- Opening Delimiter -
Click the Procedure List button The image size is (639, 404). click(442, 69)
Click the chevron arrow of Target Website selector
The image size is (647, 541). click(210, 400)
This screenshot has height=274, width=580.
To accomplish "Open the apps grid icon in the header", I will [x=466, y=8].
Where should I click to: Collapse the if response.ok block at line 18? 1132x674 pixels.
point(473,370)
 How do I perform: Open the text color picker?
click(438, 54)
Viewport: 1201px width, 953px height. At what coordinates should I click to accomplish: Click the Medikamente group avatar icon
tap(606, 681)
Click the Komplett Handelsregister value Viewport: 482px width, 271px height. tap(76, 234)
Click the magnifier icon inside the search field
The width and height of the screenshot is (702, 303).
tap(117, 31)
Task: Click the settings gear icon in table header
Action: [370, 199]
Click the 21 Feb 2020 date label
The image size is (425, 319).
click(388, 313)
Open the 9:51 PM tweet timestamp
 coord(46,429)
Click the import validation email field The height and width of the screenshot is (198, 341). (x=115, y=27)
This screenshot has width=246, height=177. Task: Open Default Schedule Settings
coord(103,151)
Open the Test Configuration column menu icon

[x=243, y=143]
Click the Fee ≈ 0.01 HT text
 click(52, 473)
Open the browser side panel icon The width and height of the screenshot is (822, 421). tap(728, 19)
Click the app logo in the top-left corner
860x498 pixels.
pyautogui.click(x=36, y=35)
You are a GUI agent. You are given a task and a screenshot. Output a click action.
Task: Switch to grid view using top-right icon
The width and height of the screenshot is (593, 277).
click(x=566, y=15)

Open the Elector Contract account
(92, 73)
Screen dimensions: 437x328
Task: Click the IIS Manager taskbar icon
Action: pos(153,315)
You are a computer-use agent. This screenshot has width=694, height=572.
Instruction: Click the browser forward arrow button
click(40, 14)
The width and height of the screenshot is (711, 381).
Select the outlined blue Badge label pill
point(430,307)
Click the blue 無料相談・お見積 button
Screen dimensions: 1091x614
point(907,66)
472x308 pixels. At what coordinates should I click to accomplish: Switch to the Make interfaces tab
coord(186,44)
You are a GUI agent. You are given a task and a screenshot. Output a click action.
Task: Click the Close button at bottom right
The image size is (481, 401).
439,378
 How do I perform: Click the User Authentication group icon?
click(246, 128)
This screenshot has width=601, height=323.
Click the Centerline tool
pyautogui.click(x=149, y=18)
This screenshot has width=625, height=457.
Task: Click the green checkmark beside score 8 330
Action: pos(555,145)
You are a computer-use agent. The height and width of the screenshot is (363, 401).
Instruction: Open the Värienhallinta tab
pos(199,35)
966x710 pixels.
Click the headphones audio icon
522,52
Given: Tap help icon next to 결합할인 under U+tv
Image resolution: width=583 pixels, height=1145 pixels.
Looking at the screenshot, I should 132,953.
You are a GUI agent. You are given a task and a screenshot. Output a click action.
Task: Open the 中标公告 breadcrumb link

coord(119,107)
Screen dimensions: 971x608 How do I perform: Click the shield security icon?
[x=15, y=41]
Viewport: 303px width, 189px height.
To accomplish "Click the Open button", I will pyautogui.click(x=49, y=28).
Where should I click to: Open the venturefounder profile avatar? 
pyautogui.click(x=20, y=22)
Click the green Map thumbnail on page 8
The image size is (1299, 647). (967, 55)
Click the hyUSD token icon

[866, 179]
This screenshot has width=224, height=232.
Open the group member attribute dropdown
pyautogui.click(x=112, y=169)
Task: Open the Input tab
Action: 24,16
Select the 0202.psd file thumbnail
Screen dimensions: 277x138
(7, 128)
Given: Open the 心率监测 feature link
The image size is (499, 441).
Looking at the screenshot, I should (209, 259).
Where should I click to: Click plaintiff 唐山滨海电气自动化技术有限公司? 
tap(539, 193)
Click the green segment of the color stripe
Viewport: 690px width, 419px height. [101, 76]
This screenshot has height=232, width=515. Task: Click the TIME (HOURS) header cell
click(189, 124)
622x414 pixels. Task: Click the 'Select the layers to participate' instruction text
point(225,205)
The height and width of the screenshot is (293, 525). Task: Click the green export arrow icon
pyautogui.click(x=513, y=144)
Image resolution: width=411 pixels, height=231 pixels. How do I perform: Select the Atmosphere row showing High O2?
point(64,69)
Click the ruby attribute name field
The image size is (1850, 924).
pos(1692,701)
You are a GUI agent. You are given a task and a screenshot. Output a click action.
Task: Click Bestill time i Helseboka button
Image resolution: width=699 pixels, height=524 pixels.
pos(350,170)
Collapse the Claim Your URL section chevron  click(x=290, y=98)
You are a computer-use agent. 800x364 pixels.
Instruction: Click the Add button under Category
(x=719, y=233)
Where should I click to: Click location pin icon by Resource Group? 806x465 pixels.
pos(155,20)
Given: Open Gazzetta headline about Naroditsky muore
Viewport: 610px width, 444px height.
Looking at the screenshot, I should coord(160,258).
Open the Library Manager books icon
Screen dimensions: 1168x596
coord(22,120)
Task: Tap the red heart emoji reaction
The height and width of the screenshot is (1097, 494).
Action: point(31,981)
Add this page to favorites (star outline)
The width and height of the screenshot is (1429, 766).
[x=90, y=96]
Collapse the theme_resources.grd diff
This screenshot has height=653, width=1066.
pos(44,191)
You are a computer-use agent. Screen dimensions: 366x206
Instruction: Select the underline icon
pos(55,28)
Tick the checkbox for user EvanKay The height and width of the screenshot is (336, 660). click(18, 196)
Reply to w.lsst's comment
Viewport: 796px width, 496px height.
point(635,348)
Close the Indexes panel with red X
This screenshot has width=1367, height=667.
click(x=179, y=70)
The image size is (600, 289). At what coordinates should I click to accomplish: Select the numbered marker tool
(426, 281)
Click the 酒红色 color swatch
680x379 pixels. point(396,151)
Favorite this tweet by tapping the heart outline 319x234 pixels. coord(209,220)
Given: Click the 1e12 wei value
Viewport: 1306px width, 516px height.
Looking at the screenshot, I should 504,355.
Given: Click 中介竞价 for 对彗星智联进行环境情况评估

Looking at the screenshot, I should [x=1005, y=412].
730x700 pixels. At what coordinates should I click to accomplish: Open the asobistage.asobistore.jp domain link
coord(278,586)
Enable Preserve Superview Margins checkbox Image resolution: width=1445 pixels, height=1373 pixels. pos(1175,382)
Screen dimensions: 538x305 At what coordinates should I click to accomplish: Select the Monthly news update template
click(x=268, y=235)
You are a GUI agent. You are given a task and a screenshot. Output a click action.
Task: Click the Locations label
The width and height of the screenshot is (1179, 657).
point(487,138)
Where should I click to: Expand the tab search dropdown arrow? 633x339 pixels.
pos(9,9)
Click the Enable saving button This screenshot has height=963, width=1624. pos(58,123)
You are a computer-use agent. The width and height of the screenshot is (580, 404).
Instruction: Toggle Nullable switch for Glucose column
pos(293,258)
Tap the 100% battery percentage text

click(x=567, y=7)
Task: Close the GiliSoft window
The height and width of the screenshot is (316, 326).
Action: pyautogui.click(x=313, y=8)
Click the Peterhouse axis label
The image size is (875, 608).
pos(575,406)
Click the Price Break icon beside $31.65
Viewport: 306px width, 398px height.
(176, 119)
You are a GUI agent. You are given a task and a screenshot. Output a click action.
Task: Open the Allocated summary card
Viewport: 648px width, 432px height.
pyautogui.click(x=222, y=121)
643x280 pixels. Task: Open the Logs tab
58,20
- Closing Delimiter -
Description of the task
Only one stretch of the data above is needed. Restate it word for word, from the line containing "Task: Click the Locations label" through the line containing "Task: Close the GiliSoft window", both ends included.

Solution
Task: Click the Locations label
The width and height of the screenshot is (1179, 657).
point(487,138)
Where should I click to: Expand the tab search dropdown arrow? 633x339 pixels.
pos(9,9)
Click the Enable saving button This screenshot has height=963, width=1624. pos(58,123)
You are a computer-use agent. The width and height of the screenshot is (580, 404).
Instruction: Toggle Nullable switch for Glucose column
pos(293,258)
Tap the 100% battery percentage text

click(x=567, y=7)
Task: Close the GiliSoft window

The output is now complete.